Make the Smart Choice: Choose a grilled chicken sandwich or a wrap—they don’t exceed 320 calories. Or opt for a small burger and pair it with chili or a side salad.
Eat This: Chicken Nuggets (10) with BBQ sauce, 450 calories, 30 g fat (7 g saturated), 870 mg sodium
Not That!: Asiago Ranch Homestyle Chicken Club, 670 calories, 32 g fat (9 g saturated), 1,610 mg sodium
Antibiotic Report Grade: D+
Recent, healthful advancements—like Skinny Slice Pizzas, a gluten-free line and new ingredients like fresh spinach—earn this chain applause from Eat This, Not That!, but they still rated an D+ on the antibiotic report. That’s because Pizza Hut “made a token effort,” according to the report, to reduce antibiotics in just a portion of its chicken.
Make the Smart Choice: The key to the Hut lies in the crust: Pan Pizzas cost you 80 more calories per slice over Thin ’N Crispy, and 40 more per slice than the Stuffed Crust.

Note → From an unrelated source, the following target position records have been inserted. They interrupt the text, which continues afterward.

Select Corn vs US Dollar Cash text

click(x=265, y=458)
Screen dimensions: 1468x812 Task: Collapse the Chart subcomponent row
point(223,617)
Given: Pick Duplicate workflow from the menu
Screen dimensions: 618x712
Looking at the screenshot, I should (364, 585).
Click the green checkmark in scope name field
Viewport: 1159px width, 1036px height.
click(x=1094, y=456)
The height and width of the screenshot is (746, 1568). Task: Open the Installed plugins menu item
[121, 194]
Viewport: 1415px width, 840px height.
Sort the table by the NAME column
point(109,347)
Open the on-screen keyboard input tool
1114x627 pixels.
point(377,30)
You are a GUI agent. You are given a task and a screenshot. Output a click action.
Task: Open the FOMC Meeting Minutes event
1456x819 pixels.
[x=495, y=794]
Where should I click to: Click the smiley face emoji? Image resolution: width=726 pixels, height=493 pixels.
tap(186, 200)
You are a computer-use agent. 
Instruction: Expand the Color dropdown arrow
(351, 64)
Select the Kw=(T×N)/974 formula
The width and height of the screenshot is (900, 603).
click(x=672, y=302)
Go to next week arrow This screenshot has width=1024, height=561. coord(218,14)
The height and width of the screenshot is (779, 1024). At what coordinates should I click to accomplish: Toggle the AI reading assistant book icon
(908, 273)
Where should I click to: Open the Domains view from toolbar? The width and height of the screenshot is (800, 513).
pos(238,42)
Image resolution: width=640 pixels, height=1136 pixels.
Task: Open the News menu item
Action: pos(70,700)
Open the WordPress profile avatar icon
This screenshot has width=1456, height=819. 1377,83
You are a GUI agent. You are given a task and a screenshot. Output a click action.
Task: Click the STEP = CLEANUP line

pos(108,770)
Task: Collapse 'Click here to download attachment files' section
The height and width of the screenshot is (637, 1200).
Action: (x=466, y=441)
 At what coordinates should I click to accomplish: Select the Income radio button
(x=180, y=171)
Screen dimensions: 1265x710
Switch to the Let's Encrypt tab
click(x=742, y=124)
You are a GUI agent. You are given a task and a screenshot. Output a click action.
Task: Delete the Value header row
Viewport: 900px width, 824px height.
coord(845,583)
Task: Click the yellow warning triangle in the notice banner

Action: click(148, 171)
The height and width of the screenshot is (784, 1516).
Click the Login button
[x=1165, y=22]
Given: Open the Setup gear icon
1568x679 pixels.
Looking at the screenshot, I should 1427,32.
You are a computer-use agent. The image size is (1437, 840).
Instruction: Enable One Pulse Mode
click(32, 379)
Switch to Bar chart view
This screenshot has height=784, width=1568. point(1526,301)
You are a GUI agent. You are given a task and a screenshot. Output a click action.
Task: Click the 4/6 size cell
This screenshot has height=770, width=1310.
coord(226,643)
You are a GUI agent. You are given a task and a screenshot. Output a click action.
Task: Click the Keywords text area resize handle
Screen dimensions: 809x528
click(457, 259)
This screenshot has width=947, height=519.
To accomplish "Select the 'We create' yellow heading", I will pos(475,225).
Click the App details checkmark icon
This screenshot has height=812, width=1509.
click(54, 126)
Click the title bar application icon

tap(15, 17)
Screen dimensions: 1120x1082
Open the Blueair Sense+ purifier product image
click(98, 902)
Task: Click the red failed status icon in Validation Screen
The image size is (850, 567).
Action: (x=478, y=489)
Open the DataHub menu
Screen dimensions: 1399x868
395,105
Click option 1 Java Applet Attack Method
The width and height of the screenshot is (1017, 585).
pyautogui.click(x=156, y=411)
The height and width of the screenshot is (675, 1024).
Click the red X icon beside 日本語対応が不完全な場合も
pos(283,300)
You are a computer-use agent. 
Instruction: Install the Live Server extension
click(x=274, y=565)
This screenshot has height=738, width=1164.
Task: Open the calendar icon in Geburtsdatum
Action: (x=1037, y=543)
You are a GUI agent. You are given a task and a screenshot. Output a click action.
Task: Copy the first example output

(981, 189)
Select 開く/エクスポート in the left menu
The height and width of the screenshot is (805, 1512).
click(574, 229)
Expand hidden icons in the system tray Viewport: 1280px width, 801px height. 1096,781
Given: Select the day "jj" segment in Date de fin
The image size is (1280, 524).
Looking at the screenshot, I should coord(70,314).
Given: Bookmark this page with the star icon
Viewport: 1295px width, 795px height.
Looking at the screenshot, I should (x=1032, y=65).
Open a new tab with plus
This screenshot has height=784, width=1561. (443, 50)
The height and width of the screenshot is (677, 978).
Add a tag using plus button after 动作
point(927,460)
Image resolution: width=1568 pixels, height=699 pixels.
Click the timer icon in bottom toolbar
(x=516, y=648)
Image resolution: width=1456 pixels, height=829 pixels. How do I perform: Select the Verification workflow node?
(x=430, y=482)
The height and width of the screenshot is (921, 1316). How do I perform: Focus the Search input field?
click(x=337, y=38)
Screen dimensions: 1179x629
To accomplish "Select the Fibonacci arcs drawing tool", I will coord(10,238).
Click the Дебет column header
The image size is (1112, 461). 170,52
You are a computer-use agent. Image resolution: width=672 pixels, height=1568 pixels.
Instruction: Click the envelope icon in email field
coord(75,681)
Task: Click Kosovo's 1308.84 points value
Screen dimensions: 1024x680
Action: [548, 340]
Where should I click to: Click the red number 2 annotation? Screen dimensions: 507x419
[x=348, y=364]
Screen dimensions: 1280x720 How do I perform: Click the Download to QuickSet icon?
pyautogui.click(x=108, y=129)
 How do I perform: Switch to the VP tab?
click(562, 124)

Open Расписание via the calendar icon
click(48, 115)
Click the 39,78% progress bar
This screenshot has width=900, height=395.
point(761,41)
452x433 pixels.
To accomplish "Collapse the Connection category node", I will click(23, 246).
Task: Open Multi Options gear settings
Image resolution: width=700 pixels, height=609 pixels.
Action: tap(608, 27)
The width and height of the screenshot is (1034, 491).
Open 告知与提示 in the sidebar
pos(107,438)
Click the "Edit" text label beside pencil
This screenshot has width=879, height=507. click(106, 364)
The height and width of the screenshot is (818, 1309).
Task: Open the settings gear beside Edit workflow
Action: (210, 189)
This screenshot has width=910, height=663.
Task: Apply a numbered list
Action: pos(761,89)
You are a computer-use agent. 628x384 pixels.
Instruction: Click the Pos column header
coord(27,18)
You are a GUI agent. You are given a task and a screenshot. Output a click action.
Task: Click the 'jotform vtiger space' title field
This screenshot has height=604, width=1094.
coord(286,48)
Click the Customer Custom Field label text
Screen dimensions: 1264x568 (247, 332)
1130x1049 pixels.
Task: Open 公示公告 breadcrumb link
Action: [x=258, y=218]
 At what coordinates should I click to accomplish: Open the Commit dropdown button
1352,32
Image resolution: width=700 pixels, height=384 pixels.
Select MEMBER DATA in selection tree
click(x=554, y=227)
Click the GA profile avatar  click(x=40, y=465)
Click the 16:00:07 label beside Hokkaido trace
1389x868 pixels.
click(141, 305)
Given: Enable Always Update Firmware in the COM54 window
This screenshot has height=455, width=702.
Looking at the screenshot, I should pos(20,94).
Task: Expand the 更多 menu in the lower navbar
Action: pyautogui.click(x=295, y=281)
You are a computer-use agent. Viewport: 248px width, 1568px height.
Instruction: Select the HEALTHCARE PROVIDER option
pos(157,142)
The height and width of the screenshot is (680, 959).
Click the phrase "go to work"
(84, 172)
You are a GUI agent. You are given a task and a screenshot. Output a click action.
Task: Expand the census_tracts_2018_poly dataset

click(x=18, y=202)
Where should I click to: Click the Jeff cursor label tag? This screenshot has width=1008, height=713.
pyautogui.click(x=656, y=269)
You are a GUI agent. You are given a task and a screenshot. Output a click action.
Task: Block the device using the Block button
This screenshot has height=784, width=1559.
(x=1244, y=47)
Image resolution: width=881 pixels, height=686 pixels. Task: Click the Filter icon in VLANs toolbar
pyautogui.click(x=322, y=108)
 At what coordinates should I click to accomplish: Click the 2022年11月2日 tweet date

Eat This: Buffalo State of Mind Thin ‘N Crispy Pizza (2 slices, medium pie), 400 calories, 14 g fat (7 g saturated), 1,420 mg sodium
Not That!: Buffalo State of Mind Original Stuffed Crust Pizza (2 slices), 660 calories, 24 g fat (12 g saturated), 1,940 mg sodium. And fill up, but don’t feel bloated: Witness the 42 Ways to Lose 5 Inches of Belly Fat!
Antibiotic Report Grade: F
IHOP was one of the last chains to release its nutritional numbers, so don’t expect any word on antibiotics anytime soon. And given the national-debt-level calorie counts on much of its menu, we see why. Factor in the new line of bacon burgers and the absolute worst breakfast menu in America and it’s hard to find much to like about IHOP. The best thing we can say is that lunch and dinner aren’t nearly as calamitous as breakfast.
Make the Smart Choice: IHOP’s full name includes the word “cake,” and it seems to take that seriously, piling on the carbs at every turn. You’ll have a hard time finding a regular breakfast with fewer than 700 calories and a lunch or dinner with fewer than 1,000 calories. Your only safe bet is to stick to the Simple & Fit menu, where you’ll find a small selection of healthier items.
Eat This: Two x Two x Two with Bacon, 680 calories, 39 g fat (13 g saturated, .5 trans), 1,790 mg sodium
Not That!: Quick Two-Egg Breakfast with Bacon, 910 calories, 58 g fat (19 g saturated, .5 trans), 1,420 mg sodium
OTHER FAILING RESTAURANTS
Also getting F-bombs for antibiotic usage are many of the country’s other top chains, including burger joints Sonic and Jack in the Box, family-favorites Arby’s and Dairy Queen, pizza palace Little Caesers and sit down restaurants Chilis, Cracker Barrel, Buffalo Wild Wings, and Olive Garden.